* _Work required_
Each line in the entries below that holds the string "computer" must be copied.

------ Data listing

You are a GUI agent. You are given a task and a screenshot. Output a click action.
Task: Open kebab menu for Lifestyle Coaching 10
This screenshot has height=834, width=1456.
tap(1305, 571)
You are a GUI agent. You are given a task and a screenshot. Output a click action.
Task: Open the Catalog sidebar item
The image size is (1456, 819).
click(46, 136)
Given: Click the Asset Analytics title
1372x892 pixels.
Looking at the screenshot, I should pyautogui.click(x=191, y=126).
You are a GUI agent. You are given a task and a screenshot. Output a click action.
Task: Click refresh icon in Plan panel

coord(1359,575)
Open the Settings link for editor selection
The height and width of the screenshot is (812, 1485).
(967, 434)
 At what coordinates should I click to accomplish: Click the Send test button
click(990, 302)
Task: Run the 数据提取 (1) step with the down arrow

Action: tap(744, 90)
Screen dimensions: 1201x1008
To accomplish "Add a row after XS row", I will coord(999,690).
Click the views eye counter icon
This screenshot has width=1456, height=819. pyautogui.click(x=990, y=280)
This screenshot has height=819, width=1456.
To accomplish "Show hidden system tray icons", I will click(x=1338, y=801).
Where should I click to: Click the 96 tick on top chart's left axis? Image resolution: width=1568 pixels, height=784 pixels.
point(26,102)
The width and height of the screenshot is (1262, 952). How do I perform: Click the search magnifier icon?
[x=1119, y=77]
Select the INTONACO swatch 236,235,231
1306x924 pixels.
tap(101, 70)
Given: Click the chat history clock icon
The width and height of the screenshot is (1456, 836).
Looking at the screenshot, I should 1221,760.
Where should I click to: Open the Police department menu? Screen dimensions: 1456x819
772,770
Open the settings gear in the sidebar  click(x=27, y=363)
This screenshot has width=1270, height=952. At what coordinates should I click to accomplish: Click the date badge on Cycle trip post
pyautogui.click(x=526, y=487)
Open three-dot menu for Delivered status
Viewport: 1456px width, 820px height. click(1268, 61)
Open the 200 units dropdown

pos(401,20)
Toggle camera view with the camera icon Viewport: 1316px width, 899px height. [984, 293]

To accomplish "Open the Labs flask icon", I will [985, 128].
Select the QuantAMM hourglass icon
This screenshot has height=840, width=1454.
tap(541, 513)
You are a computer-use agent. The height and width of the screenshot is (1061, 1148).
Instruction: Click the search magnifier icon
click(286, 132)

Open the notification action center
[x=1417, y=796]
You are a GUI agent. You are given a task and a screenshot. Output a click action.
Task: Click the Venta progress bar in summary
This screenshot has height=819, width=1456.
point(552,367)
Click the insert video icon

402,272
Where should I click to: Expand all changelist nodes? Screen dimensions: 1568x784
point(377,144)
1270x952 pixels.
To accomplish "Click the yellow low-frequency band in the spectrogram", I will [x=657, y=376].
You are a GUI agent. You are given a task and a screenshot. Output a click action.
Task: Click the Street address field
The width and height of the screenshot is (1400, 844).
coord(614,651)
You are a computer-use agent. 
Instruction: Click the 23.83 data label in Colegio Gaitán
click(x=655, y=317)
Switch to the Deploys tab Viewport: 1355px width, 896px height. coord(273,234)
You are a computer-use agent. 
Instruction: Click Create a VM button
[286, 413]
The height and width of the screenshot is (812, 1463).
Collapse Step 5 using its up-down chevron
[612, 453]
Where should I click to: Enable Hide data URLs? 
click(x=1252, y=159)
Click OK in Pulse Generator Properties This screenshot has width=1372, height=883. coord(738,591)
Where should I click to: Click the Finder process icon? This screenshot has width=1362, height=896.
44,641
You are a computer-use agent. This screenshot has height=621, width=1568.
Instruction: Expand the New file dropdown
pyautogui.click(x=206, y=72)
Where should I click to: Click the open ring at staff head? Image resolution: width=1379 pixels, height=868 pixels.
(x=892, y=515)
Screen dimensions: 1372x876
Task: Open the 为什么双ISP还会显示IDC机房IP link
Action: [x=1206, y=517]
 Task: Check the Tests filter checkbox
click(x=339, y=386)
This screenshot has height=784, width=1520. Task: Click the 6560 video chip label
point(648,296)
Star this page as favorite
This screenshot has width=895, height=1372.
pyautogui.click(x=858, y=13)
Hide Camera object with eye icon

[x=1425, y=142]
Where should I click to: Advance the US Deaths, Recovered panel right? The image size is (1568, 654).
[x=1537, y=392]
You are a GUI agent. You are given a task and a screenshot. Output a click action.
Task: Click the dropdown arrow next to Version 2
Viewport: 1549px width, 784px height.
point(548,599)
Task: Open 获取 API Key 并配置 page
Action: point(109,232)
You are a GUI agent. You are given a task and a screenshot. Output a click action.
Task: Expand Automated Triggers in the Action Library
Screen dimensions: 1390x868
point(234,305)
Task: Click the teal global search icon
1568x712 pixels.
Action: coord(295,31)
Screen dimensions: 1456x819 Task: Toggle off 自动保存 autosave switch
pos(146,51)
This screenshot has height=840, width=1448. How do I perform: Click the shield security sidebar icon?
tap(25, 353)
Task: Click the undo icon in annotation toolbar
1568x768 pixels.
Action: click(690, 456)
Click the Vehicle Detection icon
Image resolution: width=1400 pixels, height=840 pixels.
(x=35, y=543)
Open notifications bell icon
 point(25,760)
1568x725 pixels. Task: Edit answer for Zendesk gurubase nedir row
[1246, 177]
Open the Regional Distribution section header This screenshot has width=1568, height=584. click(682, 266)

------------

* _Solution for this problem_
You are a computer-use agent. The height and width of the screenshot is (1061, 1148).
You are a computer-use agent. 
You are a computer-use agent. 
You are a computer-use agent. This screenshot has height=621, width=1568.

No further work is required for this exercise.